• [Erforderliche Arbeiten]:
(a) Erkläre anhand des Textes über Cavendish & Harvey, warum das Management trotz des Erlösrückgangs optimistisch ist.
(b) Schreibe bitte aus dem Text über Cavendish & Harvey die Stelle zwischen „Bei Cavendish &“ und „Menthol- oder Salbeilutscher.“ ab, beide eingeschlossen.

• [Vorliegender Text]:
»»

In die Produktion wurde massiv investiert

Bei Cavendish & Harvey ist das Management trotz des Erlösrückgangs optimistisch. „Wir sind profitabel und sehr zufrieden mit dem Jahr“, betont Gemmrig. Während der einmonatigen Kurzarbeitsphase im Frühjahr 2020 seien die Gehälter aufgestockt worden. Und einerseits wurden zwar Kosten gesenkt, andererseits wurde aber auch ein siebenstelliger Eurobetrag in die Produktionsanlagen gesteckt.

In denen wird viel Zucker verarbeitet, sehr viel sogar. Zwar bieten die Kal­tenkirchener auch zuckerfrei an, aber die Zuwächse in diesem Segment sind überschaubar. „Zuckerfrei ist vorrangig ein wichtiges Thema bei Wirkbonbons“, sagt der Geschäftsführer mit Blick auf Menthol- oder Salbeilutscher.

««

• [Rohdaten]:
»»

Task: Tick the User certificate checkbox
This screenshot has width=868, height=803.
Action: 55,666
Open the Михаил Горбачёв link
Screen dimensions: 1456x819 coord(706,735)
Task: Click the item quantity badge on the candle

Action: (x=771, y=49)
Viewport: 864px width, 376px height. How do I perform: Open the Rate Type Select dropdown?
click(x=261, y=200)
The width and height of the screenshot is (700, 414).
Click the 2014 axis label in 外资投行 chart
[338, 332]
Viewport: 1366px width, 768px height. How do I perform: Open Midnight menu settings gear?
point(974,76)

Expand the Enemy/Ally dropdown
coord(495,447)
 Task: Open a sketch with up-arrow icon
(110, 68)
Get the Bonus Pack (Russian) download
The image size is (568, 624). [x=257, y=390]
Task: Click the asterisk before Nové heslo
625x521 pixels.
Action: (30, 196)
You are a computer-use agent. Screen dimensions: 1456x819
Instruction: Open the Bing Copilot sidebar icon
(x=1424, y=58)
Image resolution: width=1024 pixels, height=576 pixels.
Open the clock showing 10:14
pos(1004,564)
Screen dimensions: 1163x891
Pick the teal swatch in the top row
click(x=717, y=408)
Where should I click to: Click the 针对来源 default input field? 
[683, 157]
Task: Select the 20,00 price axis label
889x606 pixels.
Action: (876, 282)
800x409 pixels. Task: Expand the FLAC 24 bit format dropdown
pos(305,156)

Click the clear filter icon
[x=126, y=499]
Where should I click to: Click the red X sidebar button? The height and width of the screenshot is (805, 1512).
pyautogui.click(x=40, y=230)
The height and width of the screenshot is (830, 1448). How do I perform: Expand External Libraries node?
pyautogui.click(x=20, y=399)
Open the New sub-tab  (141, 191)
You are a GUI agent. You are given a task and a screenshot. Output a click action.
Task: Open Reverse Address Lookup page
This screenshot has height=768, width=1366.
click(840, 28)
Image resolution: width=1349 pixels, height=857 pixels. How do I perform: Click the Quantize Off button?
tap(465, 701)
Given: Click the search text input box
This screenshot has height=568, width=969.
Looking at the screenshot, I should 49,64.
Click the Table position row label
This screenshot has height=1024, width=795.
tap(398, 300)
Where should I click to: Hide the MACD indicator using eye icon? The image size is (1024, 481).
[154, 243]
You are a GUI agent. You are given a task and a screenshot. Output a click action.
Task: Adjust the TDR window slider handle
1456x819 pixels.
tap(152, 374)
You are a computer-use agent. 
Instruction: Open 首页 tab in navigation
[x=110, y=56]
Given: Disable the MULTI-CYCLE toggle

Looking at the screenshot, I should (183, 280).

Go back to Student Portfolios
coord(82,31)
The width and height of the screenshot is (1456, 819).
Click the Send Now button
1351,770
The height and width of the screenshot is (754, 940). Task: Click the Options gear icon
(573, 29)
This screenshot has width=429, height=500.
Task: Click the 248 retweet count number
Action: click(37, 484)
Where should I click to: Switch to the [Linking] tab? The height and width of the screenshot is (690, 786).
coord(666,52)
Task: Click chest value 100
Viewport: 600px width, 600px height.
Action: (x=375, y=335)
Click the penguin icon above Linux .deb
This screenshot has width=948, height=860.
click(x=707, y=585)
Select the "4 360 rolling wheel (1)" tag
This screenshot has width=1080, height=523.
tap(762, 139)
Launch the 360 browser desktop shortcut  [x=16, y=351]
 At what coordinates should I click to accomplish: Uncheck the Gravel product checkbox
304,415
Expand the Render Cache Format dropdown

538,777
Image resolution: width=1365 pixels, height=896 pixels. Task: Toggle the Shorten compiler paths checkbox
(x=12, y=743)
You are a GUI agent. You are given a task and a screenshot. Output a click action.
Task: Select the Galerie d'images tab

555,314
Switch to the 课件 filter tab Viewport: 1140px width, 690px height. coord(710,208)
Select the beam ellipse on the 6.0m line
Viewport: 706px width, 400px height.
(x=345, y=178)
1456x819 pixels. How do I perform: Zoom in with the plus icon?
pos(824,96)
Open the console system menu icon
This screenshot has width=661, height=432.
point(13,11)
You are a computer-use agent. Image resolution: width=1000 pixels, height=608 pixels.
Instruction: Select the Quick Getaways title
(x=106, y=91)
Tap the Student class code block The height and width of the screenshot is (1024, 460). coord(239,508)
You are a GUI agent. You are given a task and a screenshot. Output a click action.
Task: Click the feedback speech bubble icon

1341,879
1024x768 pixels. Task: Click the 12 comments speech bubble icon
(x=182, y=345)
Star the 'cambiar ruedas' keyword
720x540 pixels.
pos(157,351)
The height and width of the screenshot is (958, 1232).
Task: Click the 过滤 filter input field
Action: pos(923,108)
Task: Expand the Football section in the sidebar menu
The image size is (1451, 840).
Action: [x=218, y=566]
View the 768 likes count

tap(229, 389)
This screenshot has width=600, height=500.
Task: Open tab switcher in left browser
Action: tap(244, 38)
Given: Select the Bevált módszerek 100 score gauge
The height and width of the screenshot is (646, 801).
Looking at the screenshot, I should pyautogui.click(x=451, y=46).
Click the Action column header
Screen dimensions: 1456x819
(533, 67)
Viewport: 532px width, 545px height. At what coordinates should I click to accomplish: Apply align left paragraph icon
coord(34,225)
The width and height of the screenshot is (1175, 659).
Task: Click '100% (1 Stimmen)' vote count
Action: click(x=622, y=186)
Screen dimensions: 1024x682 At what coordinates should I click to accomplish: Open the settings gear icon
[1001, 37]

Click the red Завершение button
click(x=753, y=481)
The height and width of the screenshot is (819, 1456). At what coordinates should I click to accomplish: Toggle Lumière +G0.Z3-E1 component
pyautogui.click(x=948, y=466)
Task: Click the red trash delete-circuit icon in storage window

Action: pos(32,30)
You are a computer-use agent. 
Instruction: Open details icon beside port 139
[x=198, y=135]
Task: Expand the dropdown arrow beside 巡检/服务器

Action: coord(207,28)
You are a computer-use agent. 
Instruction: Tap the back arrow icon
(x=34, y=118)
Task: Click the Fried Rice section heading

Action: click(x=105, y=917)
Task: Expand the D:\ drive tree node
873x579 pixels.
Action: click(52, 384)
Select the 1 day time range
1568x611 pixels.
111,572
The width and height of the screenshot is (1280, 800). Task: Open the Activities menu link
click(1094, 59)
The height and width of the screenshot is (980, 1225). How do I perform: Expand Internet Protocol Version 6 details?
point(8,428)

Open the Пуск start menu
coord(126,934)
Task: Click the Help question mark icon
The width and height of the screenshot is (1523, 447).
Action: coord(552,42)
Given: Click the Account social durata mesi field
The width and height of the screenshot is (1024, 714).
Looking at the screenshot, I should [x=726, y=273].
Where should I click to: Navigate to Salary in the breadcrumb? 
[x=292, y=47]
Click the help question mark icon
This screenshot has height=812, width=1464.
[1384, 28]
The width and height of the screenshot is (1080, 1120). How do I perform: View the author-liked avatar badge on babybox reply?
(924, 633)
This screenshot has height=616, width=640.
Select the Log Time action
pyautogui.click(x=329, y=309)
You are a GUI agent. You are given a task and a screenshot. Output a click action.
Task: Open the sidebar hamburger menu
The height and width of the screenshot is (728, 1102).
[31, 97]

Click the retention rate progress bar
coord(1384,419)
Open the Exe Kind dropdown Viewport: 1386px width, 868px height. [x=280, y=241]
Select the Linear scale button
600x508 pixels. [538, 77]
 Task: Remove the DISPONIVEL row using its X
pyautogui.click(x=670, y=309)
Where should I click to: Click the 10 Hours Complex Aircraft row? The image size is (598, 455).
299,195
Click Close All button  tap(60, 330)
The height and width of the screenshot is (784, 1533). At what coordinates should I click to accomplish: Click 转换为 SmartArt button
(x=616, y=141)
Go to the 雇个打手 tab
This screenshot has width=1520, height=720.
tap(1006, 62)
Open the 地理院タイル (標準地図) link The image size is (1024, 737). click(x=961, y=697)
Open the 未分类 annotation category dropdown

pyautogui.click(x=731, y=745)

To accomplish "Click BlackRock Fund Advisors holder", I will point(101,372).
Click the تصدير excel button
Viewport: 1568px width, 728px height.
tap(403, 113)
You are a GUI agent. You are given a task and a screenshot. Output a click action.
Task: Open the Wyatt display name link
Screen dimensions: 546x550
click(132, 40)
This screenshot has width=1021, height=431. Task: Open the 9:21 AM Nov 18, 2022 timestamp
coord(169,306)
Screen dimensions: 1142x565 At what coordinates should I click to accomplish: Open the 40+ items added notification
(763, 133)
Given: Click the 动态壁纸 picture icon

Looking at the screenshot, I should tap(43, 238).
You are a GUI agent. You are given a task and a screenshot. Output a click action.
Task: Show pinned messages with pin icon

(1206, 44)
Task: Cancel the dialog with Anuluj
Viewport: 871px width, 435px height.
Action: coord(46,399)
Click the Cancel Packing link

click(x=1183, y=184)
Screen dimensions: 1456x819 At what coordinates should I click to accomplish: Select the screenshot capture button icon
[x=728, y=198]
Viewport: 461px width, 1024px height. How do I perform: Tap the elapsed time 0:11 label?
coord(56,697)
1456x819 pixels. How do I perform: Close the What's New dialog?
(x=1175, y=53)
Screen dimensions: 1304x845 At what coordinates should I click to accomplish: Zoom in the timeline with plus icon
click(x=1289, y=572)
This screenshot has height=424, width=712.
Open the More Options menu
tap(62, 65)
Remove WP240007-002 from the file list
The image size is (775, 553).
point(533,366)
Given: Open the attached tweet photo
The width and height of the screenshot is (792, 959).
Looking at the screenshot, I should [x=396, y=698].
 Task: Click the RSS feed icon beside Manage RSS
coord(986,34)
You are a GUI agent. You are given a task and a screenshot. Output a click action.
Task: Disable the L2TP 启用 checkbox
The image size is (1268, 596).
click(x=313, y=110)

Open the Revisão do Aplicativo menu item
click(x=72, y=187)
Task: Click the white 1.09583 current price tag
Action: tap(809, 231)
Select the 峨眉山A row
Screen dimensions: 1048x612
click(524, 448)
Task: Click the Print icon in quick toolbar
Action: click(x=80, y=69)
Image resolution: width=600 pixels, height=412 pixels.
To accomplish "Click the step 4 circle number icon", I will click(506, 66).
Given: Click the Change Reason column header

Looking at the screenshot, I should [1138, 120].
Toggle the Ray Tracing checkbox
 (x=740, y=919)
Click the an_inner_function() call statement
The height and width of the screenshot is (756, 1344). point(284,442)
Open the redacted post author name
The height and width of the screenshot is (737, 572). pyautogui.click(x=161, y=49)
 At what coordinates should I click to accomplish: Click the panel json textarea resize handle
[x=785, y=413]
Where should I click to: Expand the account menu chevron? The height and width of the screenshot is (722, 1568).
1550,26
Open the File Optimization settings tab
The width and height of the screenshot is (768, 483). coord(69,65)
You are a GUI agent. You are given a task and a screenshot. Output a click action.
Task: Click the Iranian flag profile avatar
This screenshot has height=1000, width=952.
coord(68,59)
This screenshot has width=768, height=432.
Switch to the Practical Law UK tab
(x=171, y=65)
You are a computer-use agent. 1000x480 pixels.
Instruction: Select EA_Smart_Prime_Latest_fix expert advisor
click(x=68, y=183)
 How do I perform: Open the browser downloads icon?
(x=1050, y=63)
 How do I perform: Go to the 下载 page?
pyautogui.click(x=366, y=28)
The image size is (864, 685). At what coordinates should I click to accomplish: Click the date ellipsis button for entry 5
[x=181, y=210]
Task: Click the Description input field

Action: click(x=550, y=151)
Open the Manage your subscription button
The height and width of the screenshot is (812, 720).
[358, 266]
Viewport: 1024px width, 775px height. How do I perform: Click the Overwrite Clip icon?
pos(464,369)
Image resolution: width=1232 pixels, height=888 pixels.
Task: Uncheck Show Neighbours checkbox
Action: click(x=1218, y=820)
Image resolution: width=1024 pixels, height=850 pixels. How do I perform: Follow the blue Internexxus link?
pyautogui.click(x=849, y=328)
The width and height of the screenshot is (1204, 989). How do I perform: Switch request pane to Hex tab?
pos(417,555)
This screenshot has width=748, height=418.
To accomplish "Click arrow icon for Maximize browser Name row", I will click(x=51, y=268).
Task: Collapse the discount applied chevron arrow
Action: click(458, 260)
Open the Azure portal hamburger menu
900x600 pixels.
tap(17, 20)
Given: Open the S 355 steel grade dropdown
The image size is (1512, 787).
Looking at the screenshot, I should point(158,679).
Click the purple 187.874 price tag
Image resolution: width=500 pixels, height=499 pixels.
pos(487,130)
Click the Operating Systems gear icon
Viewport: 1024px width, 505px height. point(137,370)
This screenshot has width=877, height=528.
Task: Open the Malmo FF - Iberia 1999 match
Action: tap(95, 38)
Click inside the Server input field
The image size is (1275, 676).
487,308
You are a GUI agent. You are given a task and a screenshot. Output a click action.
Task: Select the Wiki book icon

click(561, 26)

««

• [Endergebnisse]:
(a) Das Management ist optimistisch, weil das Unternehmen laut Gemmrig profitabel ist und man mit dem Jahr sehr zufrieden ist.

(b)
Bei Cavendish & Harvey ist das Management trotz des Erlösrückgangs optimistisch. „Wir sind profitabel und sehr zufrieden mit dem Jahr“, betont Gemmrig. Während der einmonatigen Kurzarbeitsphase im Frühjahr 2020 seien die Gehälter aufgestockt worden. Und einerseits wurden zwar Kosten gesenkt, andererseits wurde aber auch ein siebenstelliger Eurobetrag in die Produktionsanlagen gesteckt.

In denen wird viel Zucker verarbeitet, sehr viel sogar. Zwar bieten die Kal­tenkirchener auch zuckerfrei an, aber die Zuwächse in diesem Segment sind überschaubar. „Zuckerfrei ist vorrangig ein wichtiges Thema bei Wirkbonbons“, sagt der Geschäftsführer mit Blick auf Menthol- oder Salbeilutscher.